After you’ve made a trial recording of your audio transcript, you will work on further developing, organizing, and improving your transcript, in response to feedback from your classmates as well as what you learn by listening to your own and other students’ trial recordings. You might also make an appointment to see me to discuss ways to develop the draft.

Then you will prepare full draft of the transcript and audio recording, which will be more polished than the trial version but not yet close to the polish required for the final version. If you didn’t use GarageBand or Audacity to produce the trial recording, you’ll need to do so for this full draft. You should also include any music for “bumpers” or soundtrack as well as any other sound effects, so you can get feedback on how well those work.

REMINDER: Always save your audio recording as you work on it, as neither GarageBand nor Audacity will auto-save. If you want to experiment with different effects or with editing, make a copy of your recording first, so that you still have the original in case you mess something up.

Tips for Preparing a Full Draft

Also see: Tips to ensure a good quality audio recording

For a full draft you’ll follow steps similar to those for the trial recording, with a few additional tips as described below.

  • Consider inviting a friend to join you, so that you can read the transcript to a live audience.
  • Have a glass of water handy in case your throat gets dry. You might record in small chunks to spare your voice.
  • Make your audio recording in a location that has good sound absorption, to reduce the chance of echoes or a hollow sound to your voice.
    Ideally the location should be small and enclosed as well as filled with soft, padded surfaces, such as the inside of your car or your closet. A small bedroom with carpeted floors, a closed door, and lots of padded furniture in it might also work well. CU students also have the option of using a sound recording booth in the Digital Media Lab in ATLAS (contact Tim Riggs).
  • Be sure to record plenty of silence at the start of your file as well as between each major section. You might even want to stop recording after each section or subsection and take a sip of water or rest your voice, before starting again. These breaks also make it easier to edit each portion.
  • Also pause for a few beats between paragraphs, both to let the listener catch up and also to make it easier to edit a particular paragraph if you make a mistake while reading it (rather than having to go back to the beginning).
  • If you stumble briefly over a word here or there, or if you end up coughing or clearing your throat a few times, that’s fine. But if you have a major stumble or a coughing fit, or if a background noise intrudes (like a ringing phone, barking dog, etc.), either delete and re-record (if you weren’t far in) or record 10 seconds of silence and start over at the beginning of the paragraph. Later you can find the silent portion (the flat line) and edit out the stumble.
  • When you’re finished with the recording, listen to it with earphones and your eyes closed, to experience it like a listener will. Then listen again with your eyes open and take notes on your transcript on what you might want to change, both in the writing and in the way you deliver the audio recording. If you have time, make another recording.
  • After you’re comfortable with your audio narrative, you might want to experiment with adding music, as described below, but doing so is optional.

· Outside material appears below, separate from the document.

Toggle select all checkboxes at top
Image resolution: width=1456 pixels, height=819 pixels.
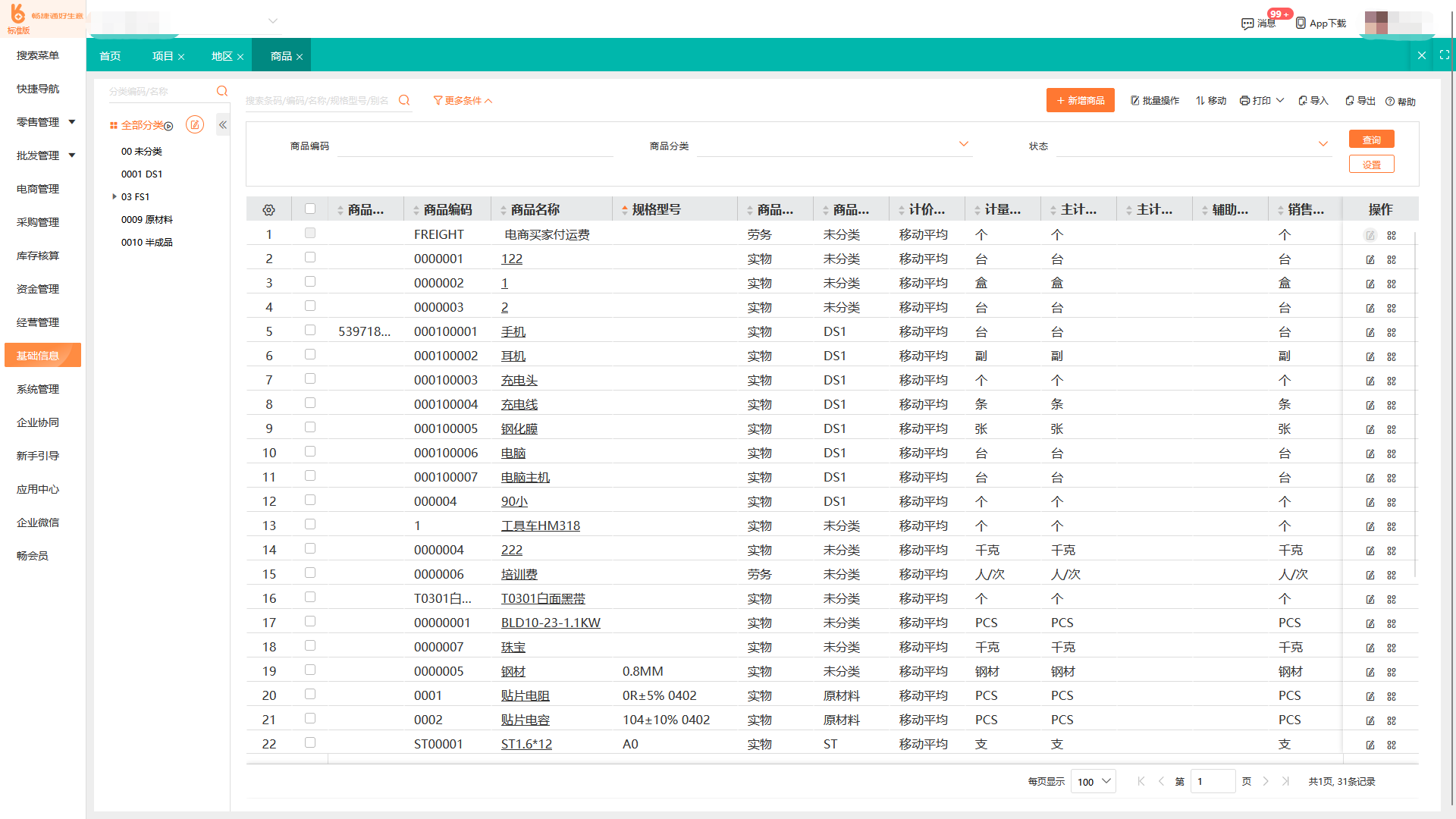[x=311, y=208]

Music soundtrack: Select a piece without vocals or with very quiet vocals and adjust the volume of the music track so that it doesn’t overwhelm the voice track. It would be better for listeners to be barely able to hear the background music than for them to be barely able to hear you!

Also fade the music out after you’re sufficiently into the voice over and fade it back in as you reach the end of a section.

Music bumpers: Short music “bumpers” are useful to set a mood at the start of your recording and/or to provide transitions between sections of your narrative. Choose copyright-free clips that seem appropriate to your topic and style and gradually fade the bumpers in and out between sections. GarageBand has many music clips you can use in the “loop browser,” and you can also find suitable clips on the web.

Sound effects: I recommend using real world sound effects, as they often come across as cheesy. The only possible exception would be if your goal is to deliver the recording in the style of a radio play or live radio show (like Prairie Home Companion).

Share Your Full Draft

Follow the same steps as in the trial recording to produce an mp3 version of your full draft, using this file name format: lastname-audio-fulldraft.mp3

Also save your revised transcript using the same file name format (although of course the file will end in .doc or something similar instead of .mp3)

Upload the mp3 and transcript to the appropriate folder on Google Docs.